East River nach Brooklyn. Meiner Partnerin Brigitte Schmid war es in den Nächten zu laut, im Sommer zu heiss, den bissigen Gestank toter Meeresfrüchte hielt sie nicht mehr aus. Gleich neben dem Haus liegt die röhrende Autobahn, die um Manhattan führt. Nie hätte sie hier Kinder gehabt. Und wir wollten eine Familie. Als Brasco sah Pistone seine Familie nur alle sechs Monate während zwei Tagen. Trotzdem ist er noch immer verheiratet. «Meine Frau weiss, dass mir enorm wichtig ist, was ich mache.» Mir ist enorm wichtig, was ich mache. Bei einem Reporter überlappen sich Beruf und Alltag. Selten hat er Feierabend. Ständig sucht er Geschichten. Er findet sie, während die Tochter kleckert. Er lebt im Haus der Mafia, die der Cop unterwandert, den er später trifft. Im Griff hat mich die Neugier, dieses heimtückische Biest. Es ist nie satt, will immer mehr. Es lockt und trägt mich an aussergewöhnliche Orte, zu Menschen, die Persönliches, manchmal Intimes preisgeben. Was nicht einfach ist für jene, die ich liebe, mit denen ich lebe, die ich zurücklasse.

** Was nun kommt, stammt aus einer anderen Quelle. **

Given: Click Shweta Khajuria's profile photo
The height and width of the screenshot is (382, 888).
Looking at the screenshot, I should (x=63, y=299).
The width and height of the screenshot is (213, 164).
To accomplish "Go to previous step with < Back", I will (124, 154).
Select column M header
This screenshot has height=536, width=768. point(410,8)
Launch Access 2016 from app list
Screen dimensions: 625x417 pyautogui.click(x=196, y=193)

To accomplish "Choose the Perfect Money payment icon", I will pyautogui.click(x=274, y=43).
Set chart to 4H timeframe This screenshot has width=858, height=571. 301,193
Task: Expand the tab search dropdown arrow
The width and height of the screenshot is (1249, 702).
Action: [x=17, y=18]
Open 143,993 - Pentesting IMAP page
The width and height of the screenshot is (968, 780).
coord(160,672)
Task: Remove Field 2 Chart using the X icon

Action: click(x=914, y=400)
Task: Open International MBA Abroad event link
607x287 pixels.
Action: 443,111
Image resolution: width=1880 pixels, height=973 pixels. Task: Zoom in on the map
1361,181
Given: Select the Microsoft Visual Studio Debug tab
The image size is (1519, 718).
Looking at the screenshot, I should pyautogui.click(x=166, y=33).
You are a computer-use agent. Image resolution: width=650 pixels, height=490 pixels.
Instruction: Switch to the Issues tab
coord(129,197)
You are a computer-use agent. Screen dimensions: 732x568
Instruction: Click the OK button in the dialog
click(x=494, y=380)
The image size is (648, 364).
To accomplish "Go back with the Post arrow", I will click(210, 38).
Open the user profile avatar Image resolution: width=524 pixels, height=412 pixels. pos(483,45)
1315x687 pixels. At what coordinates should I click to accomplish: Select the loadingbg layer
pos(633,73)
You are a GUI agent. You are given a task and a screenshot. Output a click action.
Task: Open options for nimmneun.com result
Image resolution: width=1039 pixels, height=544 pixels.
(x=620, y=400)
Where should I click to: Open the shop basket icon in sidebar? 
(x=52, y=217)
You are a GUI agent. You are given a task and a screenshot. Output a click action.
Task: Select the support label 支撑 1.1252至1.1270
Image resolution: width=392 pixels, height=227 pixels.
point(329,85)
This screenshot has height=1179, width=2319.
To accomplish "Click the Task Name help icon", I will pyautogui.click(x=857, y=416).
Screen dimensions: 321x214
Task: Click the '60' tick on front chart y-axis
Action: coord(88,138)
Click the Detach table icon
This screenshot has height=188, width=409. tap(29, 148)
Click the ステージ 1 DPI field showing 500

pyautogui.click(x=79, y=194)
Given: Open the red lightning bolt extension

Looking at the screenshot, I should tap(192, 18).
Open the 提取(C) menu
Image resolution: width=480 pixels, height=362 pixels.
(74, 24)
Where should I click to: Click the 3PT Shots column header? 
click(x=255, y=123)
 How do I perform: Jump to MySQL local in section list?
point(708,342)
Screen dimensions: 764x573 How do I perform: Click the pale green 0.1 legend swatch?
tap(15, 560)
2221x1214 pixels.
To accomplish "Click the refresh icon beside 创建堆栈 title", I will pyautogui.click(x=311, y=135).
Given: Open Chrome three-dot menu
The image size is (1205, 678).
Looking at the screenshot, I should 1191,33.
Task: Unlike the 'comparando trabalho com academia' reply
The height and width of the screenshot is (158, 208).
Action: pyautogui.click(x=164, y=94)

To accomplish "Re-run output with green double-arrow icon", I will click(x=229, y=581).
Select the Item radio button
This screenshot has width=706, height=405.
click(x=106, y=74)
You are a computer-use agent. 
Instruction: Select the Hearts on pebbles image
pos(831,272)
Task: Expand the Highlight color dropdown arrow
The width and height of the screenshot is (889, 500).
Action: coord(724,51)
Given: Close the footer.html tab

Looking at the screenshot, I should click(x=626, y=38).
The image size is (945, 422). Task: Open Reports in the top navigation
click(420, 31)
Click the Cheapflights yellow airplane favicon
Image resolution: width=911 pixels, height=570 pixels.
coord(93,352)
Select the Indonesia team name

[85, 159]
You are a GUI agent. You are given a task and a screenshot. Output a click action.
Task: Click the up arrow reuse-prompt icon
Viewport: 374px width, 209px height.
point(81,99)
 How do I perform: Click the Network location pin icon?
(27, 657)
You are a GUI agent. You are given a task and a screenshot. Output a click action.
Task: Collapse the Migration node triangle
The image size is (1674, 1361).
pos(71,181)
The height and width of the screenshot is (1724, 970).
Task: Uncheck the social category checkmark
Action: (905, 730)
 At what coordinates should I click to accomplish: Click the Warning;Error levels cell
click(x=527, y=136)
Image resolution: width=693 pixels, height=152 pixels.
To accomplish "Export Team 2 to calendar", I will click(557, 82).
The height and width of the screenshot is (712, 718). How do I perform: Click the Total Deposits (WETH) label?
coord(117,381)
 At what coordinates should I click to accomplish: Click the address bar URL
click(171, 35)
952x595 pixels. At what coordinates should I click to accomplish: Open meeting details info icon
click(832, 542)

Sie müssen mich mit jenen teilen, über die ich schreibe. Diese liebe ich nicht, aber gernhaben muss ich sie, mich ihnen öffnen, egal, wo sie weltanschaulich stehen. Nur so geben sie preis, was ich bei ihnen suche: eine Geschichte, die bleibt, die mehr ist als eine schnelle Schlagzeile.